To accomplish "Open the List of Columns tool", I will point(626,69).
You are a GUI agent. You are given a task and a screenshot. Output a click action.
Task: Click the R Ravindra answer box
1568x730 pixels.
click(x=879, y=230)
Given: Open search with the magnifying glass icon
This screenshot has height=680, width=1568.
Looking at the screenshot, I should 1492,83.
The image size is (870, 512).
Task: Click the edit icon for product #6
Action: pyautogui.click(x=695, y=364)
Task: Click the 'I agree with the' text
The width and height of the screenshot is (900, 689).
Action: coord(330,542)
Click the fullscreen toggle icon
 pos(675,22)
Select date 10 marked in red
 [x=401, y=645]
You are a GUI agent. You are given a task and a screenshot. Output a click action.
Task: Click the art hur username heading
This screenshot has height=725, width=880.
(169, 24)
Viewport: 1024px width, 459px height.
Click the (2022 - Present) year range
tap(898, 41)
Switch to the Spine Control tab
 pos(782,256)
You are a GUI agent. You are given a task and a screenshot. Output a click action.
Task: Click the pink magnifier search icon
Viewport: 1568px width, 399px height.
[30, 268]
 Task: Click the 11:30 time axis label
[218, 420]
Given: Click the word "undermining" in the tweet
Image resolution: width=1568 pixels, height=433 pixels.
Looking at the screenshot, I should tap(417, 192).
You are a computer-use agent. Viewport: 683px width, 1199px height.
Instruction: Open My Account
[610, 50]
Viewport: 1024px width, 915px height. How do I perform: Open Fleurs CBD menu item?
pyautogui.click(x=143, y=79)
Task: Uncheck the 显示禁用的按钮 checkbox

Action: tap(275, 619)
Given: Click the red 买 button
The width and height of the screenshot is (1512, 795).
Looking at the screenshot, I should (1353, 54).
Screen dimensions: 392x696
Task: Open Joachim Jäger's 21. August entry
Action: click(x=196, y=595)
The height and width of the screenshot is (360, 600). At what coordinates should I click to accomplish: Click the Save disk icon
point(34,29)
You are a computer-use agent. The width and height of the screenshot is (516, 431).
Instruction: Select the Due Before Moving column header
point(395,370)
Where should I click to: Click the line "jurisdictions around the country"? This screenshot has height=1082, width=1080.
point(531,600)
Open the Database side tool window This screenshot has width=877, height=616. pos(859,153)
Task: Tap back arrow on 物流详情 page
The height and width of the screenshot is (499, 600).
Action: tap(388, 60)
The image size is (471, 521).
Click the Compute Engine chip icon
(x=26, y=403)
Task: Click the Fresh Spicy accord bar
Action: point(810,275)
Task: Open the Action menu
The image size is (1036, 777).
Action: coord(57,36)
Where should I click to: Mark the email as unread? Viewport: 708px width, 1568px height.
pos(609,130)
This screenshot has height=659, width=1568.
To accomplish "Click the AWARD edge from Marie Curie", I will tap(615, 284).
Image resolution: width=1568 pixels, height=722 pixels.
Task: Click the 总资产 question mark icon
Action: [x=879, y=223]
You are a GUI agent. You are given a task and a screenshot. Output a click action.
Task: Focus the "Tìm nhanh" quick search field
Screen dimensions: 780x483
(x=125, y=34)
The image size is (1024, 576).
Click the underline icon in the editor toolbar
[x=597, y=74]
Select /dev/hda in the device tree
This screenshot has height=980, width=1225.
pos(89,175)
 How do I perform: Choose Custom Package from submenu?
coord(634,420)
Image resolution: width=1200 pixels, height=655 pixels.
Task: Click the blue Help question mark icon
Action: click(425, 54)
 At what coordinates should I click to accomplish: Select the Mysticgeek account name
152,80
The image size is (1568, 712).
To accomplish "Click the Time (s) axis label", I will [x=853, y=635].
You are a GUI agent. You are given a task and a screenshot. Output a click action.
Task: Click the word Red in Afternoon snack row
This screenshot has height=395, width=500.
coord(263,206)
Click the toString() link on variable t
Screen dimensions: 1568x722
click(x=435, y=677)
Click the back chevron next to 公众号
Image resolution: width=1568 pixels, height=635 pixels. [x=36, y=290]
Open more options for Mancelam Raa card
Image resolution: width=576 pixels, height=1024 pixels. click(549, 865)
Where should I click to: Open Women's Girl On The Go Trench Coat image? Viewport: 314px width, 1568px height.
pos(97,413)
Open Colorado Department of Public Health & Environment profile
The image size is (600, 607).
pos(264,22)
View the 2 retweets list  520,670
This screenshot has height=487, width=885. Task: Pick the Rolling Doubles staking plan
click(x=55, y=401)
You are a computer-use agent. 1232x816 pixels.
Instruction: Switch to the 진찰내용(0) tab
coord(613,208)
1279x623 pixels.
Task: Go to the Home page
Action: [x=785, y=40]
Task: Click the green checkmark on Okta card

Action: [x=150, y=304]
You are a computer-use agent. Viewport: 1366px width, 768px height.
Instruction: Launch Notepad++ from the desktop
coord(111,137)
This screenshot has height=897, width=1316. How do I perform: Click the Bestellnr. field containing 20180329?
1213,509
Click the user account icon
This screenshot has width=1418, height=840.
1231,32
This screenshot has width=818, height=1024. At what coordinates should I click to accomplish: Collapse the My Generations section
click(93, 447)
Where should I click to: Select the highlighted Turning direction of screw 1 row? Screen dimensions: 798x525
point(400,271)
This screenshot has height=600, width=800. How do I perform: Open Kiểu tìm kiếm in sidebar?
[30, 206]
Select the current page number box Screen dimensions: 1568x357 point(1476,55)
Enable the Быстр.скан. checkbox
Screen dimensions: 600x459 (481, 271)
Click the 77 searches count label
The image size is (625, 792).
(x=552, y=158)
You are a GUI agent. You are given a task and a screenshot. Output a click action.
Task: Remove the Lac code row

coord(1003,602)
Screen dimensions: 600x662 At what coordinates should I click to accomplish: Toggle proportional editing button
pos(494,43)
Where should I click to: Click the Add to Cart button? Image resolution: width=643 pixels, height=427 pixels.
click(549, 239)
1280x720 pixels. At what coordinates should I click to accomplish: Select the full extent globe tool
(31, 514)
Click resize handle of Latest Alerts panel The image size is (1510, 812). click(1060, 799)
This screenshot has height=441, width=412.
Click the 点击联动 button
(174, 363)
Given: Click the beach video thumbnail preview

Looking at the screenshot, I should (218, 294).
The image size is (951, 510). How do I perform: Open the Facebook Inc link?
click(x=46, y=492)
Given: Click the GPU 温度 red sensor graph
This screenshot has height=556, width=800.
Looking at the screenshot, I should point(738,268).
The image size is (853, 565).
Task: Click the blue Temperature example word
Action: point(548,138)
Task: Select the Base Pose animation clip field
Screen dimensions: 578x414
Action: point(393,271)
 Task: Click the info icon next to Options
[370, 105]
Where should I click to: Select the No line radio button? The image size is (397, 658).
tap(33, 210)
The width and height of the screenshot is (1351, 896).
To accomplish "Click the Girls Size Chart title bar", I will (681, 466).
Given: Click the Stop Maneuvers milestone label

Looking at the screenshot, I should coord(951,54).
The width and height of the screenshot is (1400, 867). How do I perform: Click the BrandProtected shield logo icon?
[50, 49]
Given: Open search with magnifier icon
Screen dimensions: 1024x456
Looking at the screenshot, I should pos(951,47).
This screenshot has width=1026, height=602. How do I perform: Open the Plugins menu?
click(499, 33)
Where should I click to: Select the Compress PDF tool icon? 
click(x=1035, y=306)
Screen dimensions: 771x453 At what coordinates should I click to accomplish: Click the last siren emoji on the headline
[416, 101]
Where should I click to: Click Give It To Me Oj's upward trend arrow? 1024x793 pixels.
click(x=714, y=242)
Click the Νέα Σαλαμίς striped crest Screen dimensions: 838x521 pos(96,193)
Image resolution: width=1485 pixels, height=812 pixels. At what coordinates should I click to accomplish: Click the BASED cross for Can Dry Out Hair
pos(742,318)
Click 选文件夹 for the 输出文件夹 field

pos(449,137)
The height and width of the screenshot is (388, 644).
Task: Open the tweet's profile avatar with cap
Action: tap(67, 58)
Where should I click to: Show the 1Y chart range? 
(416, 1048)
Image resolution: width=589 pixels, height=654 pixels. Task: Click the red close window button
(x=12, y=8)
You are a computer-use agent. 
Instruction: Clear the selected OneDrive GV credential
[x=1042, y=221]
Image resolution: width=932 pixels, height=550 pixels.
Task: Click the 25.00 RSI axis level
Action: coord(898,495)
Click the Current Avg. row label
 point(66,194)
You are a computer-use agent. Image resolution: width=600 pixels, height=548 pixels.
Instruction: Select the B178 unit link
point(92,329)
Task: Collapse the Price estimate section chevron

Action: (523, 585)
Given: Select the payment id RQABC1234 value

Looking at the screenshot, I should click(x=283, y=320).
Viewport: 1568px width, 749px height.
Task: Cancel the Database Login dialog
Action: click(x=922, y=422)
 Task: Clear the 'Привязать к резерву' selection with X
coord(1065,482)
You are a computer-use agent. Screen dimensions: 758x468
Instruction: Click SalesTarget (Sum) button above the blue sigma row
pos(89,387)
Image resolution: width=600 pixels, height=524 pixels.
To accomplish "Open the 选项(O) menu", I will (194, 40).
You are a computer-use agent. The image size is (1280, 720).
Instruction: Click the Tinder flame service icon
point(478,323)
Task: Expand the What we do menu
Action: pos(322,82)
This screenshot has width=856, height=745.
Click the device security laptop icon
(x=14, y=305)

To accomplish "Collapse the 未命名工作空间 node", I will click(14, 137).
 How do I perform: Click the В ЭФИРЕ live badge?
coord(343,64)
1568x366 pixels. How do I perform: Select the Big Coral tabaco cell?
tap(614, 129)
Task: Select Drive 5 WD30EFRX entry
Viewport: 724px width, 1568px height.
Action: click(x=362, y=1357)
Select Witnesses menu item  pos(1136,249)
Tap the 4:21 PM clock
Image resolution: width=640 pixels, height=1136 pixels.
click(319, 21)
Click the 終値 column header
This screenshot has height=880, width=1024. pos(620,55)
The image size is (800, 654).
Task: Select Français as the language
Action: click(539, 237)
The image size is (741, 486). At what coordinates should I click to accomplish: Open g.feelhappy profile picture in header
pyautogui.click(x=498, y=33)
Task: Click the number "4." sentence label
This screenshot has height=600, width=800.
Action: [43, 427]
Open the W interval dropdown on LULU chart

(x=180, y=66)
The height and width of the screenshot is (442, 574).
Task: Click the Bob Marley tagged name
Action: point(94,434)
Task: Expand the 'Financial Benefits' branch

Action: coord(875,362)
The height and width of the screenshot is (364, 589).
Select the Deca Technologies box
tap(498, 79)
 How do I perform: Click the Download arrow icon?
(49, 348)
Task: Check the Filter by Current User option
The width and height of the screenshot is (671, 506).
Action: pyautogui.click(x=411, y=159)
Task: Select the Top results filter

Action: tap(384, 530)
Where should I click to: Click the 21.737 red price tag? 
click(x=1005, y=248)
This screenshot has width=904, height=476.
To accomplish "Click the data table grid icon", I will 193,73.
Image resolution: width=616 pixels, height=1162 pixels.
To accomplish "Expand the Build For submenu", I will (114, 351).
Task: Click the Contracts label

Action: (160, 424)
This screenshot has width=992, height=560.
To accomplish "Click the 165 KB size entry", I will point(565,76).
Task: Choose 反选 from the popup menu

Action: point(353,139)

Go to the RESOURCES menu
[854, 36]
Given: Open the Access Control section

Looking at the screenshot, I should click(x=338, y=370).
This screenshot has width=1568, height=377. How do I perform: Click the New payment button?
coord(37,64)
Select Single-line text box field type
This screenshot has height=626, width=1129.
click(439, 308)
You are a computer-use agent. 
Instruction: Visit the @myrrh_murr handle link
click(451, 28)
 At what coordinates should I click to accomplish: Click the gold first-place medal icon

Exercise. The required answer is the run of lines above, starting at the line with "Where should I click to: Click the Add" and ending at the line with "Click resize handle", reproduced exactly with both ends.

Output for this task.
Where should I click to: Click the Add to Cart button? Image resolution: width=643 pixels, height=427 pixels.
click(549, 239)
1280x720 pixels. At what coordinates should I click to accomplish: Select the full extent globe tool
(31, 514)
Click resize handle of Latest Alerts panel The image size is (1510, 812). click(1060, 799)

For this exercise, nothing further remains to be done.